Ruang yang aman bagi pengrajin untuk berdiri di atas kaki mereka

Saat ini, Aavaran bekerja dengan 100 pengrajin internal di ruang manufaktur seluas 40.000 kaki persegi.

“Setiap pengrajin berspesialisasi dalam aktivitas tertentu. Untuk beberapa ini mungkin menjahit, untuk yang lain itu adalah tambal sulam atau pencetakan, ”jelas Alka. “Kami juga mendukung lebih dari 200 perempuan di empat desa. Mereka dibayar gaji Rs 15.000 hingga 40.000 setiap bulan.”

Salah satu pengrajin, Poonam, telah bekerja dengan merek tersebut sejak tahun 2007. Dia mengatakan bahwa merek tersebut telah membantunya menghidupi keluarganya. “Saya bisa memberi anak saya pendidikan setinggi mungkin karena pekerjaan dan juga memiliki rumah sendiri,” katanya.

Pewarna yang berbeda digunakan untuk mencapai warna yang diinginkanPewarna yang berbeda digunakan untuk mendapatkan warna yang diinginkan, Kredit gambar: Alka Sharma

Pengrajin Prabhat lainnya, yang bergabung dengan Aavaran pada tahun 2015, mengatakan bahwa dia datang ke Udaipur dari Benggala Barat dengan tujuan untuk memeriksa dan memotong kain, tetapi sekarang telah mempelajari berbagai keterampilan. “Di Aavaran saya mempelajari segala sesuatu seperti mewarnai, mencetak, dan manajemen produksi. Saat ini, saya mengelola manufaktur dan merawat tekstil,” tambahnya.

Sementara keajaiban dabu diciptakan di Udaipur, pelanggan pan India dapat memesan koleksinya secara online.

Ini termasuk lehengas, tunik, kurta, kemeja dan aksesoris yang terbuat dari kain bekas termasuk tas, kantong dan potlis, perhiasan yang terbuat dari potongan kain jutis dan banyak lagi.

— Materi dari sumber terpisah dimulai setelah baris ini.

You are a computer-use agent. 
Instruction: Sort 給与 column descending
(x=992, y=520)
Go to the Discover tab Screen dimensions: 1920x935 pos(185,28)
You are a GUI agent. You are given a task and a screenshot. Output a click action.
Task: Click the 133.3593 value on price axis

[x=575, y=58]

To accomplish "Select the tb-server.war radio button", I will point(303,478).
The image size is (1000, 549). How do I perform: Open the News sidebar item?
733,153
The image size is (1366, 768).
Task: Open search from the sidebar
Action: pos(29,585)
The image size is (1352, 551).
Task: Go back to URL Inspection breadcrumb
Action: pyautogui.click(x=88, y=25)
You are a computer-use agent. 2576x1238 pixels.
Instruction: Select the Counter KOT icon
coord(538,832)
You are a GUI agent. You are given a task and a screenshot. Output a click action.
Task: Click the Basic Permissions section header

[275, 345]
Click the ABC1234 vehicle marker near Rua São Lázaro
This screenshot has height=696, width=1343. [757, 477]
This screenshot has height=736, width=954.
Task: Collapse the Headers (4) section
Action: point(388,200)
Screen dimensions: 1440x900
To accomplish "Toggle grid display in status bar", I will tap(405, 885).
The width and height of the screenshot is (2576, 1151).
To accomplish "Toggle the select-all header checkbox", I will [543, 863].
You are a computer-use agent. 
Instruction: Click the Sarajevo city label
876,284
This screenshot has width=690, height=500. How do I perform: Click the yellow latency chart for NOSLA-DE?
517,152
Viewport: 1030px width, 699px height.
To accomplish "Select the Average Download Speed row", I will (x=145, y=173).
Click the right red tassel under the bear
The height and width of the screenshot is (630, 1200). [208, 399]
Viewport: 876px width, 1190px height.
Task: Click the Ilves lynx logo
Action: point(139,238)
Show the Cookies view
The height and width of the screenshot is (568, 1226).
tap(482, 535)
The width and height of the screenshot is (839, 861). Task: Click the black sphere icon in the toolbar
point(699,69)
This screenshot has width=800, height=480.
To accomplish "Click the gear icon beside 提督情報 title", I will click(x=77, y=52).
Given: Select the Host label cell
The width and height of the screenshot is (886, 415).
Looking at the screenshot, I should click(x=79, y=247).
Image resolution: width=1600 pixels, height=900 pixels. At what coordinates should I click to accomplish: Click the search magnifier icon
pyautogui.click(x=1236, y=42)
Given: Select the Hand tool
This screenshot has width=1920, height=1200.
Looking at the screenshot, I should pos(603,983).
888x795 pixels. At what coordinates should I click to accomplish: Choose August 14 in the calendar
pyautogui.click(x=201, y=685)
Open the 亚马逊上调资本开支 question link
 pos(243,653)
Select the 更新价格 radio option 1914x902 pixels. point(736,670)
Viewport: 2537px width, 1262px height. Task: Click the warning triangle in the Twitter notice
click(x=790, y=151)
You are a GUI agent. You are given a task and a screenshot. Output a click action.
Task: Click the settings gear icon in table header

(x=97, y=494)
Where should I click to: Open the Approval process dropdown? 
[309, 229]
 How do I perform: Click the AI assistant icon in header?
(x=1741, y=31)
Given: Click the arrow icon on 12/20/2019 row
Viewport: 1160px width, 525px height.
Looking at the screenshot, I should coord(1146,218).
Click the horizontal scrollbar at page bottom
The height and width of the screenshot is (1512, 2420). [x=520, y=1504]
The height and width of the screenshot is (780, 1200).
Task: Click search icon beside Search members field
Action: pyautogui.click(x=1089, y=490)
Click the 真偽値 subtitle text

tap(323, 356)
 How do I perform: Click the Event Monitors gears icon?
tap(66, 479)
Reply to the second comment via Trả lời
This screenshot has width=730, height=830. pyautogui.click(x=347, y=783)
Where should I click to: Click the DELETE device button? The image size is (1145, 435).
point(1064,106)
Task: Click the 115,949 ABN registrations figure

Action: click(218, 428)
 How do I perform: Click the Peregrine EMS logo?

Aavaran melihat sekitar 14.000 pesanan setiap tiga bulan dan telah menyaksikan omset Rs 3 crore pada tahun keuangan terakhir, kata Alka.

Saat Alka sibuk mengaduk-aduk pesanan untuk memenuhi kebutuhan musim perayaan, dia berkata bahwa hidup tidak bisa menjadi lebih baik. “Sementara saya memulai dengan niat mempelajari gaya cetak baru dan membantu melestarikannya, saya berhasil menciptakan sesuatu yang tidak pernah terpikirkan oleh saya. Kesenian Dabu adalah kebanggaan daerah saya.”

Anda dapat mengirimkan keajaiban seni dabu ke rumah Anda, di sini.